The single currency remains glued to the psychological limestone of 1.3000 at the start of the trading week, still digesting last Friday's stronger-than-expected U.S. NFP that dragged EUR/USD to fresh 2013 lows in the vicinity of 1.2950, erasing the post-Draghi gains.
… 1.3000 to prevail for now
The euro docket for the week ahead lacks appeal, and thus the chance for any break of the prevailing dullness around 1.3000 would likely be postponed. Taking the euro area as a whole, fireworks shouldn't be ruled out however when considering the annualized unemployment rate during the last three months of 2012 and February inflation figures, expected to ease further over the last twelve months. The ECB Monthly Report would also be in the limelight, although its capacity to weight on the euro is scarce at the moment. The weekly report on the LTRO's repayment figures has lost attractiveness after the very first one, falling into the publication of mere informative figures since.
The disconcerting political scenario in Italy continues to be in the centre of attention following last Friday's downgrade of the domestic credit rating by agency Fitch to BBB+, keeping the negative outlook. There is yet no news that encourages investors to think that the formation of a new government, whatever its colors, is on the horizon. Comments from on party lead to counter-comments from the others, and so on, netting zero advances. Furthermore, this situation is posed to stay now longer than expected, representing a heavy anchor for the euro to the current levels.
The U.S. recovery is another hurdle euro traders are facing, even tougher after last NFP figures demonstrated that the U.S. labour sector created 236k new jobs during February, following a solid reading from the U.S. private sector and crushing both expectations and previous print. However, the improving trend in American employment would face the lagging specter of the "sequester", expected to show its impacts in the upcoming months. In the same direction, the FOMC's dovish tone, expressed by recent testimonies by Chief B.Bernanke and comments by Vice Chair J.Yellen, would remain a firm barrier for USD bulls so far, as the ongoing QE programme would not be halted, let alone canceled, until further and more solid evidence of an improvement in the labor market is shown.
Technically speaking, the cross continues to navigate within the down-channel set from 2013 highs above 1.3700. The interim support lays at 1.2956 (2013 lows March 8th) followed by 1.2940 (200-day moving average).

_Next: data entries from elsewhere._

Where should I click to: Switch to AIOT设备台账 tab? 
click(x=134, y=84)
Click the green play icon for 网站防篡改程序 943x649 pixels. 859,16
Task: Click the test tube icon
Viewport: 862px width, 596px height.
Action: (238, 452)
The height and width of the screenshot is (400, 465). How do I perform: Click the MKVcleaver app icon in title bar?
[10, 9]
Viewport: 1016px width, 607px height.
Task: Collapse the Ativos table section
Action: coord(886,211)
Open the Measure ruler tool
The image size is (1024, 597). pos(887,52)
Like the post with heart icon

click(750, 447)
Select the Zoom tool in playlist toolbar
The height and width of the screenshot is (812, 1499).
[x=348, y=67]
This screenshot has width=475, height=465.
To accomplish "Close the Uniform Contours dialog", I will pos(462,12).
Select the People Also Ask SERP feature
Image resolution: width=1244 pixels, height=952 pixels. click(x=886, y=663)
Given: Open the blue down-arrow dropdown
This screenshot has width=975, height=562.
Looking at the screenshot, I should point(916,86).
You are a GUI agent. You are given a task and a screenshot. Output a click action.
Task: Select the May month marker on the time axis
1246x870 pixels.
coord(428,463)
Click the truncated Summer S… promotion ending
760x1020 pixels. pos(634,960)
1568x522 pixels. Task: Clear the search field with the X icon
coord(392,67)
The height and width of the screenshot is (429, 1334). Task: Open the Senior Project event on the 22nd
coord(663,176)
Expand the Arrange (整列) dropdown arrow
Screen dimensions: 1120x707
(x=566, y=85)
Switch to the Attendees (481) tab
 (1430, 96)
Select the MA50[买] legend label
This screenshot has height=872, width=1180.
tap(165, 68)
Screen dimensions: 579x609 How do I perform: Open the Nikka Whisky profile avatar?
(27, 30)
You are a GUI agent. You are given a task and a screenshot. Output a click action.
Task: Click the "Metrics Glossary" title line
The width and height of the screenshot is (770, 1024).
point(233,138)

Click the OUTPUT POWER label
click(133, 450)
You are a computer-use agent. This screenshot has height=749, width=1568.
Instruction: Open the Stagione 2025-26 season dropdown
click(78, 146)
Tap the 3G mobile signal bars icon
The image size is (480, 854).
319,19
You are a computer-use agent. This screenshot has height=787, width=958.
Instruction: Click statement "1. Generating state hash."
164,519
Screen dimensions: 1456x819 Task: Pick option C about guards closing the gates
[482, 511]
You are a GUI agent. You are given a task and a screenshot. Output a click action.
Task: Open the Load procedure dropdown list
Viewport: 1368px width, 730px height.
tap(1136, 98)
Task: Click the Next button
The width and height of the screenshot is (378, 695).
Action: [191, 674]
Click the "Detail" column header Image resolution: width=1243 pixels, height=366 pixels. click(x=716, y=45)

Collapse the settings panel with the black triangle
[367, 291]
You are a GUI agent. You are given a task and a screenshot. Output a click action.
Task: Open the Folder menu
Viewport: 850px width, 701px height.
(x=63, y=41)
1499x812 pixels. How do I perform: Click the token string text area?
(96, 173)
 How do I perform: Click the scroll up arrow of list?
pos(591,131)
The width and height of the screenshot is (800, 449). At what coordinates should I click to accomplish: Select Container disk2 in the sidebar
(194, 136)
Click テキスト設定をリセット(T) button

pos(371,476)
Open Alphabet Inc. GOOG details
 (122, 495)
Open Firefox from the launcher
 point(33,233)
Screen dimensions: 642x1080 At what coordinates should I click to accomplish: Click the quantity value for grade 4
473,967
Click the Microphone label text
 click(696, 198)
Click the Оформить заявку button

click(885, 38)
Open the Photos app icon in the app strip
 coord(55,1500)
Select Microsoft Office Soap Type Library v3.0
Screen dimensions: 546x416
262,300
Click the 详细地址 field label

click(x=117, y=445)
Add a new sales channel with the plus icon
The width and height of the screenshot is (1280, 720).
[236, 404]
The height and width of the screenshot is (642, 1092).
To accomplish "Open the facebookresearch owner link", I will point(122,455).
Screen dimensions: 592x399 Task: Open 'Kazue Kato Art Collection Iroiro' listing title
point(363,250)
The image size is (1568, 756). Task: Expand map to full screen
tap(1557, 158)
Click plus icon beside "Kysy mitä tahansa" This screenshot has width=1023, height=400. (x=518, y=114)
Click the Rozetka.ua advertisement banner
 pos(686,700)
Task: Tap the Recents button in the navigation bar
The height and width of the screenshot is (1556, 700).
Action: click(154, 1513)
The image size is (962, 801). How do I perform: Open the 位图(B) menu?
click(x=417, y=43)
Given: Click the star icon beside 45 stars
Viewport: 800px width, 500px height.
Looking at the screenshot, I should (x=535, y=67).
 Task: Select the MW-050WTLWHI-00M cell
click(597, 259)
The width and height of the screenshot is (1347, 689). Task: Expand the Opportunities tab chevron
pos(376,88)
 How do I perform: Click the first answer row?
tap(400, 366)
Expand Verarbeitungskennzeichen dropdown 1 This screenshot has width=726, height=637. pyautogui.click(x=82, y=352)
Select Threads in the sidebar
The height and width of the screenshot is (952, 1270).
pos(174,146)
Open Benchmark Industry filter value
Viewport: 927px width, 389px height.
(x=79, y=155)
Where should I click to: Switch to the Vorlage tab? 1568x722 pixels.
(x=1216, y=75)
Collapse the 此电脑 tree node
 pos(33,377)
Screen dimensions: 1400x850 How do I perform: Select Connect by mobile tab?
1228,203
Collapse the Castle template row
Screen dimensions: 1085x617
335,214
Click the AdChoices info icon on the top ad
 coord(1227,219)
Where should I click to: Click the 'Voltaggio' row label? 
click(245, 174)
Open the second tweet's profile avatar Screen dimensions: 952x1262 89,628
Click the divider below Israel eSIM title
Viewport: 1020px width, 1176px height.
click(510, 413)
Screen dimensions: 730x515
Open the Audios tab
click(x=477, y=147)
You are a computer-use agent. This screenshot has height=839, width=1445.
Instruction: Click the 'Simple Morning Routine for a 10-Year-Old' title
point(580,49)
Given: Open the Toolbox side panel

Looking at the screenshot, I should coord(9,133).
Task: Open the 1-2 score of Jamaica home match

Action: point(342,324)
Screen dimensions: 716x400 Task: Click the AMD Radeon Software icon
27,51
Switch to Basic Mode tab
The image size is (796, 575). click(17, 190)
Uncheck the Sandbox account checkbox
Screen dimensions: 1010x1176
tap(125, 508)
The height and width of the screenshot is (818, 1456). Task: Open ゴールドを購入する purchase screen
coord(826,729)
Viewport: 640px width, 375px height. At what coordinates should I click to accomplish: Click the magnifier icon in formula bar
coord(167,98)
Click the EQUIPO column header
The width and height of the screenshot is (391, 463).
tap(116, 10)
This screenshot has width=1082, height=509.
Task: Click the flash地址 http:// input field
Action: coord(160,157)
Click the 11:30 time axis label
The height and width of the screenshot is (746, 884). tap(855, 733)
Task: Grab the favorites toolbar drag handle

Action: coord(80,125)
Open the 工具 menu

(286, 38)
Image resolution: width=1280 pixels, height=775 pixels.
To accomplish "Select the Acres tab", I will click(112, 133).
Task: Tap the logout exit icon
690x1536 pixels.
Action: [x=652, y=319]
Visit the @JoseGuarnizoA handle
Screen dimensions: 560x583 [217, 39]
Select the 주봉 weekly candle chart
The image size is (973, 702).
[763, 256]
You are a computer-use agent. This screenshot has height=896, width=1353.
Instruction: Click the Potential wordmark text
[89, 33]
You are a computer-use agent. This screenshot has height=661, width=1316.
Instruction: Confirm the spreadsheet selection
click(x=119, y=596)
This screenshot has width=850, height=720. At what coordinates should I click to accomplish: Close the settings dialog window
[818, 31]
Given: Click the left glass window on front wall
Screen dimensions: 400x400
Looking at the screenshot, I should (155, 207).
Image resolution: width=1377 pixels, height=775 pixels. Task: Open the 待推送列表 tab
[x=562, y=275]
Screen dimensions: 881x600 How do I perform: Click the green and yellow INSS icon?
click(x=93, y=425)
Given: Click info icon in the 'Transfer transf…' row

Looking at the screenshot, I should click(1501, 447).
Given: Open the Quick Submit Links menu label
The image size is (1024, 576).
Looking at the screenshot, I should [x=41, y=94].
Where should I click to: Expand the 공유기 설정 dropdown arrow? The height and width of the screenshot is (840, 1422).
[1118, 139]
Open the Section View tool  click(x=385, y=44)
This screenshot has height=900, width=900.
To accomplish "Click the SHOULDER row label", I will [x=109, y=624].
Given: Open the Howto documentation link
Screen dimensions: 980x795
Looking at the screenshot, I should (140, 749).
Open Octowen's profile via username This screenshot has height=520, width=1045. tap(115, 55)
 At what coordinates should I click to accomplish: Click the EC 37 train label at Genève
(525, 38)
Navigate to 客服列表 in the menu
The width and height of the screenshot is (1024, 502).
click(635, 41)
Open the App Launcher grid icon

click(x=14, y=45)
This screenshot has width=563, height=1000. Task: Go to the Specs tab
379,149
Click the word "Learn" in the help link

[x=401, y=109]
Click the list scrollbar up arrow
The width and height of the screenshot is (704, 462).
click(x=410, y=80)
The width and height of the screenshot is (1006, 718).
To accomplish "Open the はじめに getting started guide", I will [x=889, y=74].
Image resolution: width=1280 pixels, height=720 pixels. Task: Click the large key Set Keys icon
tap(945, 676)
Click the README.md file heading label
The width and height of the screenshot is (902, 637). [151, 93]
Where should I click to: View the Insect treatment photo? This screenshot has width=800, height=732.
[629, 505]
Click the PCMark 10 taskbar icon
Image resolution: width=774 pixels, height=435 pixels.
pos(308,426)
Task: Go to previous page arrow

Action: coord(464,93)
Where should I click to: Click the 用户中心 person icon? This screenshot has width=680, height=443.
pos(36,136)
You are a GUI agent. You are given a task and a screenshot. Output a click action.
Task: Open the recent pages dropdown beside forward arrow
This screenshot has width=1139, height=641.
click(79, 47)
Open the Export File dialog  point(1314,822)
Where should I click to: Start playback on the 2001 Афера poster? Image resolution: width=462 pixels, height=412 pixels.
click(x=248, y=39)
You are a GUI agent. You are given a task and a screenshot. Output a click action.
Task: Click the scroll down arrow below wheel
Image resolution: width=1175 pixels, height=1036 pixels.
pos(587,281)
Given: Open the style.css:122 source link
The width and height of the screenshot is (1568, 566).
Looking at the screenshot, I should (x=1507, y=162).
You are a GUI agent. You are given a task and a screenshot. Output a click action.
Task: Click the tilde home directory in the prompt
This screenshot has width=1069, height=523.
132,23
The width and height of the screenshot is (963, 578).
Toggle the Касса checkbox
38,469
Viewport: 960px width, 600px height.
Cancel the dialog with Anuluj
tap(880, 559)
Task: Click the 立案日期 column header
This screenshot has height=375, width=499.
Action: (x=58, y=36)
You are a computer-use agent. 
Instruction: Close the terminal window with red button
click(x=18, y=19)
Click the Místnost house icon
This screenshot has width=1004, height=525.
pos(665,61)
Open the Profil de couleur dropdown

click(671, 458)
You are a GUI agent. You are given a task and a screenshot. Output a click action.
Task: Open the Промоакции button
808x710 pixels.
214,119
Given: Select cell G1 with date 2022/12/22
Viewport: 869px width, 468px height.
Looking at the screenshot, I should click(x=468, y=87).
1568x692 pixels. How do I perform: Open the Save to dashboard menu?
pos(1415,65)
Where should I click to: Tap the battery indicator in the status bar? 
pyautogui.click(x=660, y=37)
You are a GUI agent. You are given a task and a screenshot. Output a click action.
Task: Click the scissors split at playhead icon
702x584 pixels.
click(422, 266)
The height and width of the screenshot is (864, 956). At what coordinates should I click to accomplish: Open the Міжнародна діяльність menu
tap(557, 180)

A breach of the latter would accelerate the decline towards the area around 1.2880/85, where converge the 50% Fibonacci retracement of the July'12 - February'13 up-move and December lows. Longer-term, the area of 1.2680/90 (November lows, 61.8% level and bottom of the channel) would contain further pullbacks. On the upside, the first barrier comes in at 1.3076 (38.2% retracement), ahead of 1.3135 (high March 8th) and then the area of 1.3160/85, home of the 100-day moving average and the top of the channel.
Disclosure: I have no positions in any stocks mentioned, and no plans to initiate any positions within the next 72 hours. I wrote this article myself, and it expresses my own opinions. I am not receiving compensation for it. I have no business relationship with any company whose stock is mentioned in this article.